TASK GOAL: Reproduce exactly, from the data that follows, the line with "Task: Open BESSTAR", the line with "Screen dimensions: 1568x656", and every line that lies between them.

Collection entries
-------

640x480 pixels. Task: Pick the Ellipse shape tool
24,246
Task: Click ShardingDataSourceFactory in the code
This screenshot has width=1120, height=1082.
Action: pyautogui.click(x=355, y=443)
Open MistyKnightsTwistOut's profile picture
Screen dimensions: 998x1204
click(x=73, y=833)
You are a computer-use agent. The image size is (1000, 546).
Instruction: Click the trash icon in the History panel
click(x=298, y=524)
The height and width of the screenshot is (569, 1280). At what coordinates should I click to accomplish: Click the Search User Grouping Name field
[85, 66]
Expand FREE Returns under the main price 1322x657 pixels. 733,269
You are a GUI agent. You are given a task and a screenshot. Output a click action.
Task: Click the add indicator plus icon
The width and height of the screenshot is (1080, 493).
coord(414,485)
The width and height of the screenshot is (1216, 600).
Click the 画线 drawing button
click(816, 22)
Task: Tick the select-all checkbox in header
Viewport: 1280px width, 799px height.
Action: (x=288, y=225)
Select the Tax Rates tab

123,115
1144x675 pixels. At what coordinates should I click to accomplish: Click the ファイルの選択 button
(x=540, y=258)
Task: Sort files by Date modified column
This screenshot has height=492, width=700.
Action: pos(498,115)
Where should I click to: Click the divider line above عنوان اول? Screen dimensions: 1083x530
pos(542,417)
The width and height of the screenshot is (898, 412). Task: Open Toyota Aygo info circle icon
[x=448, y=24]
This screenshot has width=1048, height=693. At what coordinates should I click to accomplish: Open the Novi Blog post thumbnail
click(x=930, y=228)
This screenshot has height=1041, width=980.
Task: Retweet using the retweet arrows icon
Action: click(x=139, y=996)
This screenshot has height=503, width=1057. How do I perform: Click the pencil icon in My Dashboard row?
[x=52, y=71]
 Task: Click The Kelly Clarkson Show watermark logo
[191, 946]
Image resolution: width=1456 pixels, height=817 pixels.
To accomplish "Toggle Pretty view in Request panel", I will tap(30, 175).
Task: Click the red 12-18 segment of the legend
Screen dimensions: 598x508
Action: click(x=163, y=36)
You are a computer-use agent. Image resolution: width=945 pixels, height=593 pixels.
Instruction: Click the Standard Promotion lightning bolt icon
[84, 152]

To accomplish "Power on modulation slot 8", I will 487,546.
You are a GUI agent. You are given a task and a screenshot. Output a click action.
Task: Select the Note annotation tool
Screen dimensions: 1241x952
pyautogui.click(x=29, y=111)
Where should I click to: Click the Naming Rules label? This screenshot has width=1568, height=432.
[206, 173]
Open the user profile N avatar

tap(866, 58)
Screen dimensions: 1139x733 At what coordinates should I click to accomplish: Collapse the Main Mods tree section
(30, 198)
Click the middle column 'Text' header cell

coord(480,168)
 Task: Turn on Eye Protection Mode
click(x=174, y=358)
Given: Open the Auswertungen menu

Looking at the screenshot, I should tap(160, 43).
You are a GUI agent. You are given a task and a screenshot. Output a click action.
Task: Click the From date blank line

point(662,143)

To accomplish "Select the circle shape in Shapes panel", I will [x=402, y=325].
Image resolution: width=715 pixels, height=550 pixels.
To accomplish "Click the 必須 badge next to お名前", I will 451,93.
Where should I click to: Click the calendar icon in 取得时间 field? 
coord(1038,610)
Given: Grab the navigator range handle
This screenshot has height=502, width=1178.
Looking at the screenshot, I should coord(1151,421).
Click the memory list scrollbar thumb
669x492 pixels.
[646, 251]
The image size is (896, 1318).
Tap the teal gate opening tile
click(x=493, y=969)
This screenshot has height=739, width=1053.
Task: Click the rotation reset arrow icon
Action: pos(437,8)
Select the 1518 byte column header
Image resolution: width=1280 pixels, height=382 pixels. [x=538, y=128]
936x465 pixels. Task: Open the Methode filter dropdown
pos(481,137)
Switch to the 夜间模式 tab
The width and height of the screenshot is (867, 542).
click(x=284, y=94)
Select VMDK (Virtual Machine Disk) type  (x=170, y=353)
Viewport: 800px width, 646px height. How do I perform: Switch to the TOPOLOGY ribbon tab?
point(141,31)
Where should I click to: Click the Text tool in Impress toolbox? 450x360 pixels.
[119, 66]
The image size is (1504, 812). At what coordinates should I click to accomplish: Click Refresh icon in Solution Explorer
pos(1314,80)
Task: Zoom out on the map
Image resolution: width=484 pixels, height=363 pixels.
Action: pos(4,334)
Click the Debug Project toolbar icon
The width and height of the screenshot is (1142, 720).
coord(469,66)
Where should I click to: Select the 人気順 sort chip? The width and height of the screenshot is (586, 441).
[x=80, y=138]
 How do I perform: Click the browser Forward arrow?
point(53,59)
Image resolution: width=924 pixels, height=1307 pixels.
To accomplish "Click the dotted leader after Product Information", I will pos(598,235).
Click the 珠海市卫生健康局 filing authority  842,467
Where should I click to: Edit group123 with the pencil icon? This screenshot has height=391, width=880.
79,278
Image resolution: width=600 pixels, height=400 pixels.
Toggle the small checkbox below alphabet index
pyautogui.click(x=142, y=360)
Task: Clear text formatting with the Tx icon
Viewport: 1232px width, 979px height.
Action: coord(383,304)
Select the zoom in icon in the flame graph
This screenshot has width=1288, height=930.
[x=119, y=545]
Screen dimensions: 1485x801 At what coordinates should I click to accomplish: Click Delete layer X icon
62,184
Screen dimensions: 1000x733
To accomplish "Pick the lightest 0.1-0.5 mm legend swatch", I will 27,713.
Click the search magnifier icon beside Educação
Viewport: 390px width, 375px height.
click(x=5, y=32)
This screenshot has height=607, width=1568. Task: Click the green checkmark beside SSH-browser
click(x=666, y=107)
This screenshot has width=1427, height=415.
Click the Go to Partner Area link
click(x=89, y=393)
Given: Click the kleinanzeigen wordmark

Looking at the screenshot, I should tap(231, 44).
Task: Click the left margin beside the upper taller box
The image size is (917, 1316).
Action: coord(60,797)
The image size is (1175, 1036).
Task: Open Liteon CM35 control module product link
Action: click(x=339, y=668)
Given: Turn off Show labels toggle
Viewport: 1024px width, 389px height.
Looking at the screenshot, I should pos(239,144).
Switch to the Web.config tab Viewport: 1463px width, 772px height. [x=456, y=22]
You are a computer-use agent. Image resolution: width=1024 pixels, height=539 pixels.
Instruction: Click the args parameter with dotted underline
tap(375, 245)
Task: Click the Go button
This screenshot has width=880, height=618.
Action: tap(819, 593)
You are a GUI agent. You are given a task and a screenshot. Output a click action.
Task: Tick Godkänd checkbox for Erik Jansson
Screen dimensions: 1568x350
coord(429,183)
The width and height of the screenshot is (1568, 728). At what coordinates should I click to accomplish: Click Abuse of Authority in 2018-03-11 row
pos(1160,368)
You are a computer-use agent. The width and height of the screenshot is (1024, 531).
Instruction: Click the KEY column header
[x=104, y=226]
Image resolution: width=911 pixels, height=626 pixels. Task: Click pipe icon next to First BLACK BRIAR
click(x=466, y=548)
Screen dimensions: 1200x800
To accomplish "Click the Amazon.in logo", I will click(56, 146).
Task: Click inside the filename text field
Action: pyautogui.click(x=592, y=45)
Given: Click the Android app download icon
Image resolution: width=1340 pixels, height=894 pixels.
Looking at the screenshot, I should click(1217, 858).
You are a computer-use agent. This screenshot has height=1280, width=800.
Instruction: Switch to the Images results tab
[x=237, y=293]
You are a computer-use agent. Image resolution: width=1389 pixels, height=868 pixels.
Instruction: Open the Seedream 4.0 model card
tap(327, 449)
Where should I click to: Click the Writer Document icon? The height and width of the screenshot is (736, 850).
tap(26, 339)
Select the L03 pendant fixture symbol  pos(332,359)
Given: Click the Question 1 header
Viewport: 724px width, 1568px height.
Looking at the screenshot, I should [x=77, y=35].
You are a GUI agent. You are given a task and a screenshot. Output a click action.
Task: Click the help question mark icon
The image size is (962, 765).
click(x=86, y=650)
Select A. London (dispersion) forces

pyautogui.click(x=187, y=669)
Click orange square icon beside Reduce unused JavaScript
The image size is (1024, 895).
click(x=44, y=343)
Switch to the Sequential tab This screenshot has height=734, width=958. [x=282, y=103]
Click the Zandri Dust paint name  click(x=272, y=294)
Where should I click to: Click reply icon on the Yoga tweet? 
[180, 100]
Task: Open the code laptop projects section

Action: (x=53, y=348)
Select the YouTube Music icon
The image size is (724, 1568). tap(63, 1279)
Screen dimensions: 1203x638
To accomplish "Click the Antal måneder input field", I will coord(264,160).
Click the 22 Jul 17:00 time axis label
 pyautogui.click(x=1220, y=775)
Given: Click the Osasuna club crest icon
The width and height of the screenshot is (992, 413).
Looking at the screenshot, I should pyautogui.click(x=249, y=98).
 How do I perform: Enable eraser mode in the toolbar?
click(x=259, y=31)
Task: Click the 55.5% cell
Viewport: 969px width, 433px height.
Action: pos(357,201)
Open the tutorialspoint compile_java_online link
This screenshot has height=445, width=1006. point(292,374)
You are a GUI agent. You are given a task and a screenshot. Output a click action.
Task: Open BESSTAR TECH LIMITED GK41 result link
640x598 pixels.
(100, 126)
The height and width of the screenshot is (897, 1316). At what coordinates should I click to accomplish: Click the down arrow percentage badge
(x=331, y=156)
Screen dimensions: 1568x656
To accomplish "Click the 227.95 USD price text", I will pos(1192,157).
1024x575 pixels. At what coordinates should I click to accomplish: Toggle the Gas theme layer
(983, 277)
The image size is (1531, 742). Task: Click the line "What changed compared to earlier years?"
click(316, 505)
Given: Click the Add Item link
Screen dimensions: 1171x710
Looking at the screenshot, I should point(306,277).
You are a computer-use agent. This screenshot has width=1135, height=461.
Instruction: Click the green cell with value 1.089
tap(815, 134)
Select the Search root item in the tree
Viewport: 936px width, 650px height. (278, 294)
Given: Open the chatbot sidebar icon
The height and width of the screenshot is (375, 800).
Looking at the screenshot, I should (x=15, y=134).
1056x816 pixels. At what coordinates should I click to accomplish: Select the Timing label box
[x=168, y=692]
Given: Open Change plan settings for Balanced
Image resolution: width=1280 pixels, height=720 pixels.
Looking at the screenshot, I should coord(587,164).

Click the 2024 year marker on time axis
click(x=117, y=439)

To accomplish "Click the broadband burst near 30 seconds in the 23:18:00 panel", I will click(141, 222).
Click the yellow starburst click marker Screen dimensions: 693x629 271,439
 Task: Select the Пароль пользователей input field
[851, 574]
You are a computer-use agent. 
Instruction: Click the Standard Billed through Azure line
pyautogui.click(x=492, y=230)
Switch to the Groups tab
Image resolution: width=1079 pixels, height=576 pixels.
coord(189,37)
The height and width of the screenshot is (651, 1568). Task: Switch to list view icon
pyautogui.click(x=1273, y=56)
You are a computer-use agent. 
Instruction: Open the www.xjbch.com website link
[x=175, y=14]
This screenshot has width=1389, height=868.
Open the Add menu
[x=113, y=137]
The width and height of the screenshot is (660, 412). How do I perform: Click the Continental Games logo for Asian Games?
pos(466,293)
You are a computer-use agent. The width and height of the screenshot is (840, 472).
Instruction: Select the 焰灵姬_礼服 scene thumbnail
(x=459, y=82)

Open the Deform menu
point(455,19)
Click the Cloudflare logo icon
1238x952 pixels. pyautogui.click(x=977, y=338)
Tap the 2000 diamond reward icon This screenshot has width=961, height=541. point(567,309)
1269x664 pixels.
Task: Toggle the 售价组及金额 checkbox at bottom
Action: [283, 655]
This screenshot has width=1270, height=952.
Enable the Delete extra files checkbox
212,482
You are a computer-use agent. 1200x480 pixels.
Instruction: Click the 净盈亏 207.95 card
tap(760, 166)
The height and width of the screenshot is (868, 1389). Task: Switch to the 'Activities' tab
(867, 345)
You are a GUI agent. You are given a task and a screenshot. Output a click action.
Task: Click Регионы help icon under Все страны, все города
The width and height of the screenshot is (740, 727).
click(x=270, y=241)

-------

TASK RESPONSE:
Task: Open BESSTAR TECH LIMITED GK41 result link
640x598 pixels.
(100, 126)
The height and width of the screenshot is (897, 1316). At what coordinates should I click to accomplish: Click the down arrow percentage badge
(x=331, y=156)
Screen dimensions: 1568x656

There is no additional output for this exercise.